Oh man, I feel this in my bones. I'm a librarian and foster parent, and I've had like five kids cycle through my kitchen over the past few years. Bought a fancy steamer-blender combo early on because I thought I was doing it "right."

Here's what actually happened: thing broke after 8 months, collected dust for 4, and now I just use a regular $25 Ninja blender from Target plus a basic bamboo steamer I got for $12. Steam whatever veggies in bulk on Sunday, blend them with some broth, freeze in ice cube trays. Costs me maybe $40 total and takes 20 minutes.

The expensive baby food makers are marketing to guilt, honestly. Every foster kid I've had thrived on the same thing — steamed sweet potato and peas blended smooth. They don't know it came from a Beaba or a Ninja or my mom's 1987 blender.

Save the $200. Put it toward actual formula or a good high chair. Your kid won't remember how you made their food.

Mar 24

Mine collected dust after month two—grabbed a $15 immersion blender and never looked back, honestly just mashed everything with a fork half the time anyway.

Mar 24

I feel this in my bones. Bought the Beaba at 5 months with my son, used it maybe 20 times before it became a cabinet ornament. The steam function was slow, the blade got dull after three months of sweet potato, and I was doing half the blending by hand anyway because chunks would get stuck.

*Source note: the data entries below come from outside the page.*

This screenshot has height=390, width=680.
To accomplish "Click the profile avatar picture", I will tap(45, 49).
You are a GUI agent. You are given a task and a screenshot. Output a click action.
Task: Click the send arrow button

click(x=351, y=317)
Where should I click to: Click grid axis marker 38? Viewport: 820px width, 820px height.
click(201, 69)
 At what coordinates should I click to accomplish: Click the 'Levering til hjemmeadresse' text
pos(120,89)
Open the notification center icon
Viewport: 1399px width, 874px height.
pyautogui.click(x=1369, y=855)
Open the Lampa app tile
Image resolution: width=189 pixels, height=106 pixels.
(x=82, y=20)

Here's what actually worked for us once I ditched it:

  • Regular blender (Vitamix we already owned) - steamed veggies in the Instant Pot, blended in batches, froze in ice cube trays. $0 additional cost.
  • Instant Pot for steaming - 8 minutes for a pound of carrots, way faster than any single-function steamer. Already had it for meal prep.
  • Dollar Tree silicone ice cube trays - froze portions, labeled with masking tape. Cost me $1.25.
  • Regular freezer bags - labeled by date. Rotated stock weekly.
  • The whole setup took maybe 30 minutes on Sunday for a week's worth. No special equipment, no learning a new machine, no blade maintenance. When he started eating table food at 8 months, I didn't have to troubleshoot anything.

    My friend who got the Ninja Baby Bullet said the same thing - it's been sitting unused for 18 months. I think the marketing targets the guilt spiral. We already feel like we're not doing enough, so a $150 gadget promises to "make it easier." It doesn't. It just makes your cabinet heavier.

    Do the Sunday prep with what you have. Your kid won't know the difference.

    Mar 24

    Wait, so what did you end up doing instead? Just hand-mashing with a fork?